_SOURCE TEXT_:
* * * * * * *

# Legal Structure



## bloglife (Aug 12, 2011)

I am preparing to start a clothing brand. I will print provocative designs on tshirts and sell them to friends at parties and also through an ecommerce site. The only people involved thus far are my wife and I. 

I believe my first step should be to patent my business name and logo. I was wondering how to do this and I also was unsure how to establish my business as far as the legal strucure and that sort of thing. I live in Mesa, AZ.

Please help! I am very young and inexperienced:/


----------



## bloglife (Aug 12, 2011)

I also want to add that I haven't even started printing shirts and I just want to do the bear minimum of what is necessary legal-wise until I actually start making money. I don't want to pay a laywer or accountant or anything.


----------



## kimura-mma (Jul 26, 2008)

Brand names and logos are eligible for trademark, not patent.

But if you want to do the bare minimum to get started, you should not worry about registering trademarks. Because if someone actually does infringe on your trademark, the only way to take action is through an attorney. And you don't seem to want to do that. So it's probably not worth spending the money. Use your funds on production and marketing instead.

As far as the legal structure, you will probably want to register an LLC. Try Googling "starting a business in Arizona" and you will find plenty of resources with info and links to all the paperwork you need to submit.


----------



## girlfish (Aug 3, 2011)

If you're just starting out and don't have a lot of money, I wouldn't trademark your logo just yet. You will have to pay additional fees to the U.S. Patent and Trademark office as an "intent to use" than if you have already begun using your logo. In regards to the legal set-up, I think you should be ok registering as a sole proprietor since your venture sounds small. BTW, it's always safer financially to start small.


----------



## True Beauty (Aug 13, 2011)

* * * * * * *

_LISTED RECORDS_:
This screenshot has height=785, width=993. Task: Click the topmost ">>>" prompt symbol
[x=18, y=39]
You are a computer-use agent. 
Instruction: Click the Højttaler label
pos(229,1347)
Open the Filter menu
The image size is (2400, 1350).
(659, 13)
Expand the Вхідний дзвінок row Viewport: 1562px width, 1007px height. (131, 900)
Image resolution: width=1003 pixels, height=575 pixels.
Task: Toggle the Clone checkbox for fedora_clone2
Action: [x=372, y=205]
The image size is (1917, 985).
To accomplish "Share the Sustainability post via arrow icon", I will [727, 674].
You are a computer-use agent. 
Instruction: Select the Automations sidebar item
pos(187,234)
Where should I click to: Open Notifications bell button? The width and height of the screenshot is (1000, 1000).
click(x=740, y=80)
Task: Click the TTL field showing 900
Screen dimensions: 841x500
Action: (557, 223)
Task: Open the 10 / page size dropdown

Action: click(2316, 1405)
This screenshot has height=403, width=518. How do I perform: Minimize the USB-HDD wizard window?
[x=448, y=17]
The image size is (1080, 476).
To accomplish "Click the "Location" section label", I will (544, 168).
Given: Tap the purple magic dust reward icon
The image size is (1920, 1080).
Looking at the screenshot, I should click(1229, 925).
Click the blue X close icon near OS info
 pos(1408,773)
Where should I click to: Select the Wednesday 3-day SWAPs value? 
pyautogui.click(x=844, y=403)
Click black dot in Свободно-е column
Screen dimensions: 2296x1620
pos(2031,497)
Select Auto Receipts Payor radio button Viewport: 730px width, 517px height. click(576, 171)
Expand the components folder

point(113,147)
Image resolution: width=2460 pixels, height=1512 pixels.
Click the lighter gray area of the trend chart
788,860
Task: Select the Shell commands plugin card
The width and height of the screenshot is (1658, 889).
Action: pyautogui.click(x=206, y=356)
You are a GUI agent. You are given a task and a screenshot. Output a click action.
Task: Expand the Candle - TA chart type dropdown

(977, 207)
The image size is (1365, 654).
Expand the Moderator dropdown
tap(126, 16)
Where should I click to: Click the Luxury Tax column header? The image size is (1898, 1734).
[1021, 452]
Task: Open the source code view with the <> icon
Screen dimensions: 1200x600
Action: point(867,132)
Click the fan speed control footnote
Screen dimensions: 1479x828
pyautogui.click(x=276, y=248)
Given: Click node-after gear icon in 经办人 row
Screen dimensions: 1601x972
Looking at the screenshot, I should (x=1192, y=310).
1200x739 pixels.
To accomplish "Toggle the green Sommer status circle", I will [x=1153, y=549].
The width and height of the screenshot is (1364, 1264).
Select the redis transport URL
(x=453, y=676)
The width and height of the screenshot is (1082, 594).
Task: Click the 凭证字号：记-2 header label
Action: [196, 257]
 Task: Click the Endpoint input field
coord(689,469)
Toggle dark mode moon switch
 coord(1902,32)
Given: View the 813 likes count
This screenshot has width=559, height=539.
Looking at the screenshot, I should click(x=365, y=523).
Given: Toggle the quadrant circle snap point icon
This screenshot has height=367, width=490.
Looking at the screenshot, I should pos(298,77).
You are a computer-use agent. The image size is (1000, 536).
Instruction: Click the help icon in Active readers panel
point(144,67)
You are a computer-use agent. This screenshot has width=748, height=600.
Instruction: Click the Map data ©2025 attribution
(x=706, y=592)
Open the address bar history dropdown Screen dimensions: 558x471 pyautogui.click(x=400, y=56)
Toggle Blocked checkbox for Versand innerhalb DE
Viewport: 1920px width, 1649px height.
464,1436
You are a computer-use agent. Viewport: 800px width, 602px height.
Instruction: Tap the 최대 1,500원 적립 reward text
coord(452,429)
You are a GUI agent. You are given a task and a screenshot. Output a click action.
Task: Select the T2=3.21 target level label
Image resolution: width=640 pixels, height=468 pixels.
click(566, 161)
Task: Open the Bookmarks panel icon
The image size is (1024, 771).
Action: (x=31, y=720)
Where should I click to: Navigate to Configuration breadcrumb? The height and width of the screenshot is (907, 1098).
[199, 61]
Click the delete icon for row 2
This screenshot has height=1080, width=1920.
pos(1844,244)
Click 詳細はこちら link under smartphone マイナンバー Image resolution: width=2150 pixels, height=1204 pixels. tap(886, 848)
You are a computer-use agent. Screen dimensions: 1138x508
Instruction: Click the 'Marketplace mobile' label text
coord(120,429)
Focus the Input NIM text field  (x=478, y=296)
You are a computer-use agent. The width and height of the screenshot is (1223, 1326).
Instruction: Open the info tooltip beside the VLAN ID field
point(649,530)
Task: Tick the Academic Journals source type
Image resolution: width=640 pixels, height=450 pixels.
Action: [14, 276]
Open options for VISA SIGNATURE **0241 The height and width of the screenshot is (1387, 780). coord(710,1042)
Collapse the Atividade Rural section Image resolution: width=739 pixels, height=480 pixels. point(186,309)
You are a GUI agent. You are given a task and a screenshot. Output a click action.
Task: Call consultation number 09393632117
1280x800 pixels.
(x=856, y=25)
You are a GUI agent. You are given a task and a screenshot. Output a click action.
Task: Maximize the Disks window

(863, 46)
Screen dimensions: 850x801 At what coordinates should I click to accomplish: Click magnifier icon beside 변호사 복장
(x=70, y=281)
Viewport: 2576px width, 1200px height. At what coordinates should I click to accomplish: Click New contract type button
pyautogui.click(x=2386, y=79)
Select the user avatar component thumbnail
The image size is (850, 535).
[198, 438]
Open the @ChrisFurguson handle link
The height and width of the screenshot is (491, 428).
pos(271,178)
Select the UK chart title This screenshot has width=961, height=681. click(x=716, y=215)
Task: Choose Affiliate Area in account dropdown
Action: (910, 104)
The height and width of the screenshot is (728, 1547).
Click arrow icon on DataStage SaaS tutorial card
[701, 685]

* * * * * * *

_EXERCISE DESCRIPTION_: Reproduce the passage of the forum thread on a clothing brand's legal setup verbatim, from "I also want" up to and including "accountant or anything.".

_FULL SOLUTION_:
I also want to add that I haven't even started printing shirts and I just want to do the bear minimum of what is necessary legal-wise until I actually start making money. I don't want to pay a laywer or accountant or anything.